**Supplied entries:**
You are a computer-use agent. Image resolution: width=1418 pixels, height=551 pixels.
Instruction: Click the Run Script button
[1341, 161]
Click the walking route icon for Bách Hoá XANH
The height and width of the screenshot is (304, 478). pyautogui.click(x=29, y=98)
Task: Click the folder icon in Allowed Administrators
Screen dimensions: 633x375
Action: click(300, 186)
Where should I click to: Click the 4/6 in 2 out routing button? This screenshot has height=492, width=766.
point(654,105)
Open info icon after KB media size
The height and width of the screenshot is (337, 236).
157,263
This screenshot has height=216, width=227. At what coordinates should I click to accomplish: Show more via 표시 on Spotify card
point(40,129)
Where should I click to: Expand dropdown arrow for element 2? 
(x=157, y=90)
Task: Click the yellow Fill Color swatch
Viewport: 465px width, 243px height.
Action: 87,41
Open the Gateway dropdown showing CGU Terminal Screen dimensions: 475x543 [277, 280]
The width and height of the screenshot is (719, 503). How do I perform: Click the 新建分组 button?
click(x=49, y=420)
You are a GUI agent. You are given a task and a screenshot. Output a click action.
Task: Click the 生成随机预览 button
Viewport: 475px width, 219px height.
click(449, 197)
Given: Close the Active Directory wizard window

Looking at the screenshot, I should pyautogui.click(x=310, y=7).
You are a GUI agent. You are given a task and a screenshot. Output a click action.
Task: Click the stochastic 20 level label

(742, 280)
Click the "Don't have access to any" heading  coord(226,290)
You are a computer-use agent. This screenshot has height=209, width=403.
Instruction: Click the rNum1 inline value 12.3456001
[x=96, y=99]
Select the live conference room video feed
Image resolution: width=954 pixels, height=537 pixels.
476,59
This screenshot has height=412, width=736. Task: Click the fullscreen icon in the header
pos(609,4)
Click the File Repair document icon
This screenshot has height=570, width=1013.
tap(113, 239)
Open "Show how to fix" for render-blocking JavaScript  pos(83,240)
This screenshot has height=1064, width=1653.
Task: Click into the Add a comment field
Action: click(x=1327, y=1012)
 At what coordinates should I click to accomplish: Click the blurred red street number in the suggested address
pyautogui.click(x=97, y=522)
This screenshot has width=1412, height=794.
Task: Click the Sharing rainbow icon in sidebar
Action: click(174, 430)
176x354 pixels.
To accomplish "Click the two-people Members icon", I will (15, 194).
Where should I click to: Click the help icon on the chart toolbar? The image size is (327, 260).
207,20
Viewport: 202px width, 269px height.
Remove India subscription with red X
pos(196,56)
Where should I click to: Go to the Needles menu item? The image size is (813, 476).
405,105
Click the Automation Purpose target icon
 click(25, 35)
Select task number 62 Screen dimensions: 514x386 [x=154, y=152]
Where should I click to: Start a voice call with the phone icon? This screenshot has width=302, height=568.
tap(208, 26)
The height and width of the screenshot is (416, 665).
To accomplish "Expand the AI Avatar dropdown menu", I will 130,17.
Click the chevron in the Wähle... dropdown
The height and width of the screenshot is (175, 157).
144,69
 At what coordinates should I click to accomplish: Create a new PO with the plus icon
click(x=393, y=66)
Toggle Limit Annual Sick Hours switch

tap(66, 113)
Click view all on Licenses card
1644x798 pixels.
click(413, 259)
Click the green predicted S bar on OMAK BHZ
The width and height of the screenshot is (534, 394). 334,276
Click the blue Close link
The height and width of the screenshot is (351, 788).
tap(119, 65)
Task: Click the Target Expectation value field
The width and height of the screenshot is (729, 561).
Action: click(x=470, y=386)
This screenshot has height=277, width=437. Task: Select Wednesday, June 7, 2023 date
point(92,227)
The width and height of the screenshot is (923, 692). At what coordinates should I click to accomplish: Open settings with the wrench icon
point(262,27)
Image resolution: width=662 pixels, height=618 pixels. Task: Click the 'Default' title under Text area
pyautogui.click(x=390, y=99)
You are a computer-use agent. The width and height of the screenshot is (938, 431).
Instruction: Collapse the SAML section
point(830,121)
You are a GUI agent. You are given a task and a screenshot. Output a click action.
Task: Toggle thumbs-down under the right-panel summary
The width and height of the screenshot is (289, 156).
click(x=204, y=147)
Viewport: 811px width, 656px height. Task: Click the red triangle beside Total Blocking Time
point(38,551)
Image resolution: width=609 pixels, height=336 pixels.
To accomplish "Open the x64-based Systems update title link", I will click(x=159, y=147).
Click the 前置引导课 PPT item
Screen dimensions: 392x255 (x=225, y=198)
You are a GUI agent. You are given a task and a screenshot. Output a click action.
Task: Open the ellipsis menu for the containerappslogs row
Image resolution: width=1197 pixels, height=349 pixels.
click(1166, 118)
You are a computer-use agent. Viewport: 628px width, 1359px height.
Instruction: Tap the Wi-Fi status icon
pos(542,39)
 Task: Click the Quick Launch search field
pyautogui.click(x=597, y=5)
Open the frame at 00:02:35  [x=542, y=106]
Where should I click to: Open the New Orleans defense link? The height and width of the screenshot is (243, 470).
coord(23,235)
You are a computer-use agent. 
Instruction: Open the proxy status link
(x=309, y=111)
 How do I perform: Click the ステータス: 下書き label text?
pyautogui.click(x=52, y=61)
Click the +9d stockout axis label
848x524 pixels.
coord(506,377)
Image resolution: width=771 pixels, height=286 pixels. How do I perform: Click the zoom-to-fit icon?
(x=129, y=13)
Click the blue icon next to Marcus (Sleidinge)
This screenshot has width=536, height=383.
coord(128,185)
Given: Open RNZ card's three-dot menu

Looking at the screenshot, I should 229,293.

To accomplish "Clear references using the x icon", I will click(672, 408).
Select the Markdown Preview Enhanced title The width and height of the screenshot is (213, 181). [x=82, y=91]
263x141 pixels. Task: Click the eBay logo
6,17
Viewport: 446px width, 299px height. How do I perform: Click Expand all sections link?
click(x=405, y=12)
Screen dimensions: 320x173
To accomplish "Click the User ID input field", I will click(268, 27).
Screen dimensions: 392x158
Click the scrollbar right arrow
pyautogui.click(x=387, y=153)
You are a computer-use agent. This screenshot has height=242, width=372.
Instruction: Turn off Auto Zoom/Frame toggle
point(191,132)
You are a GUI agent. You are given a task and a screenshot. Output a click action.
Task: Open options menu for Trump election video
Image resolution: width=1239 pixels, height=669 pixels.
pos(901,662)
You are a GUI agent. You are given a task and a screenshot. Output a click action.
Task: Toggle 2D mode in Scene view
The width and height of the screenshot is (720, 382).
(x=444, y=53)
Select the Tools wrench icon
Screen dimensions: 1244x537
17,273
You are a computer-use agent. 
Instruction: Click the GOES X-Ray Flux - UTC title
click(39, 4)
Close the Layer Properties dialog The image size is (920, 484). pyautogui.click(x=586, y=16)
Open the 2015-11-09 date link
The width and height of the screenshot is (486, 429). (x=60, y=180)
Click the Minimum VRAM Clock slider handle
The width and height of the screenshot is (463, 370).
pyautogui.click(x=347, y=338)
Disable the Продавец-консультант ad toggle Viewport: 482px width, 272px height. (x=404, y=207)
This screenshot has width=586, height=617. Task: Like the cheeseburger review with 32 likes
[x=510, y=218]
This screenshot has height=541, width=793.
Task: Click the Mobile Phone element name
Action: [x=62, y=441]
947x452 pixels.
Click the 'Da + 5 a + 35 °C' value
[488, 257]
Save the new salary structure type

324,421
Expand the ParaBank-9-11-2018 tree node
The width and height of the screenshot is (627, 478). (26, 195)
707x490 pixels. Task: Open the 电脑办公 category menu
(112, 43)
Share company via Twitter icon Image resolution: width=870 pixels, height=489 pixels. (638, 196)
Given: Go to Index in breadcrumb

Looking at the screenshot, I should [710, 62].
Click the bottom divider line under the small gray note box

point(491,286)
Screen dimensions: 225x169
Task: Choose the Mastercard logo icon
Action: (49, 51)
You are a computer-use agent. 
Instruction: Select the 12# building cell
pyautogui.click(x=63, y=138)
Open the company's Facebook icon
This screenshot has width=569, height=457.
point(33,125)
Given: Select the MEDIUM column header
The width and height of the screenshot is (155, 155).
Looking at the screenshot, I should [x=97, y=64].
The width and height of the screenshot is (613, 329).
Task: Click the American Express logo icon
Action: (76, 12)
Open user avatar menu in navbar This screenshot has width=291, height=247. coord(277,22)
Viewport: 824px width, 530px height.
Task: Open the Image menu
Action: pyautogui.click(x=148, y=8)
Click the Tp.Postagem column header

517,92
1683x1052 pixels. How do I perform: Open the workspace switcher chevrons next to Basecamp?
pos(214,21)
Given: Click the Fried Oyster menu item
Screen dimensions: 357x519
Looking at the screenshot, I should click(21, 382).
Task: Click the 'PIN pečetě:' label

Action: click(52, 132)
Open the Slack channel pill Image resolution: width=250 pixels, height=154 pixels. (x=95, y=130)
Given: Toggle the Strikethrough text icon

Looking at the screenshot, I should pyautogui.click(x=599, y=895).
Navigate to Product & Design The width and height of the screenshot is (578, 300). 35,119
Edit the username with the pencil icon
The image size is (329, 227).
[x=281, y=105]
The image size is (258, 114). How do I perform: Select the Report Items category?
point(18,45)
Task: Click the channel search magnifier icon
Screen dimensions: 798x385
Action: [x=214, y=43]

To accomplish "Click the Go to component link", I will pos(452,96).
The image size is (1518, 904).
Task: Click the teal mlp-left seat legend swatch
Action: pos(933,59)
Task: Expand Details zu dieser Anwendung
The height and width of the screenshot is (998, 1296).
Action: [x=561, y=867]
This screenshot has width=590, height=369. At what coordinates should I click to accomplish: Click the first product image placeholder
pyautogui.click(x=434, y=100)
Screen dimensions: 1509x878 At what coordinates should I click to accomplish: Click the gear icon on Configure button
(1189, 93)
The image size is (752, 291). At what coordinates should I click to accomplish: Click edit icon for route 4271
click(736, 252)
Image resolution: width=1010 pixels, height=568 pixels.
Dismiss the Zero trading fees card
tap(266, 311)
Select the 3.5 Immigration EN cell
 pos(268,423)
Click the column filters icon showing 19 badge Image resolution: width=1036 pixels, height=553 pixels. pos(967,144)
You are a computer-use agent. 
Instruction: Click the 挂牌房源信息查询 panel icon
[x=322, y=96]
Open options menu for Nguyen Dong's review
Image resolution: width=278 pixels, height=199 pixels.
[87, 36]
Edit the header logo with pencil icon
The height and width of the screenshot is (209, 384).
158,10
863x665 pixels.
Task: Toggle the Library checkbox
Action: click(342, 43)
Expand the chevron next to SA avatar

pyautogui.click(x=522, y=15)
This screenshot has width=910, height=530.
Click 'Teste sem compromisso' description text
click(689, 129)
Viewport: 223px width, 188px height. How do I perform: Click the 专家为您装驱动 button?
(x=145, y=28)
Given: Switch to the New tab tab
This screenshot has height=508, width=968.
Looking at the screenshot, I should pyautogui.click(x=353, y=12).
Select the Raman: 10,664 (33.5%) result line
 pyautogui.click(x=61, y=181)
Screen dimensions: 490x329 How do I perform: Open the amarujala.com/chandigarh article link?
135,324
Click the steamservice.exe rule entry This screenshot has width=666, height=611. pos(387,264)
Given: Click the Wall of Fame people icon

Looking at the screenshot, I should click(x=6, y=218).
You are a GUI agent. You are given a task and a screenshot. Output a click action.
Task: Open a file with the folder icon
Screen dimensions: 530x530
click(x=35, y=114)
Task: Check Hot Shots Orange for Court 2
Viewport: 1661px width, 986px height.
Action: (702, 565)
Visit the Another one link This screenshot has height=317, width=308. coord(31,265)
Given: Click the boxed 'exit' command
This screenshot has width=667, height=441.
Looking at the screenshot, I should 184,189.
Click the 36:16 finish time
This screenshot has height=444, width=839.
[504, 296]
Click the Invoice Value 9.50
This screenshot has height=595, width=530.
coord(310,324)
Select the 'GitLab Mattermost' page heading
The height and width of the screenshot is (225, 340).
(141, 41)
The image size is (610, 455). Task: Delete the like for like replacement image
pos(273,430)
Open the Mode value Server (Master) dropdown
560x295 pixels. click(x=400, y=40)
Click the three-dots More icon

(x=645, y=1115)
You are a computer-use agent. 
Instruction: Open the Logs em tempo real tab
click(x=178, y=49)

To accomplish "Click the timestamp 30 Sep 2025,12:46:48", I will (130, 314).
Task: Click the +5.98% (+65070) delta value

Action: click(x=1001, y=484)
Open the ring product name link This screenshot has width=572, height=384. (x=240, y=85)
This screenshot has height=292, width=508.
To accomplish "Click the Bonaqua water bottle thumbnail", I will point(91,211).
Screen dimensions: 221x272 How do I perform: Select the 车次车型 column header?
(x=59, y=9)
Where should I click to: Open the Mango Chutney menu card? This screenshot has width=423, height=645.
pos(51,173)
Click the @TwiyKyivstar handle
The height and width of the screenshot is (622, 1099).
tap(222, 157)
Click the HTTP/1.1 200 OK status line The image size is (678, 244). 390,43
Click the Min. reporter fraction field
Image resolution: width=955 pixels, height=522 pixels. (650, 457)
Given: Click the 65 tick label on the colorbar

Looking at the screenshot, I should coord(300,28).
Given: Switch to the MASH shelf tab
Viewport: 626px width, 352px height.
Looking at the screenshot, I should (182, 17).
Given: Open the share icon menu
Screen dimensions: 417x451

**Exercise objective:** Throughout the data above, copy all lines where the word "showing" is found.

**Reply:**
Open the Gateway dropdown showing CGU Terminal Screen dimensions: 475x543 [277, 280]
Click the column filters icon showing 19 badge Image resolution: width=1036 pixels, height=553 pixels. pos(967,144)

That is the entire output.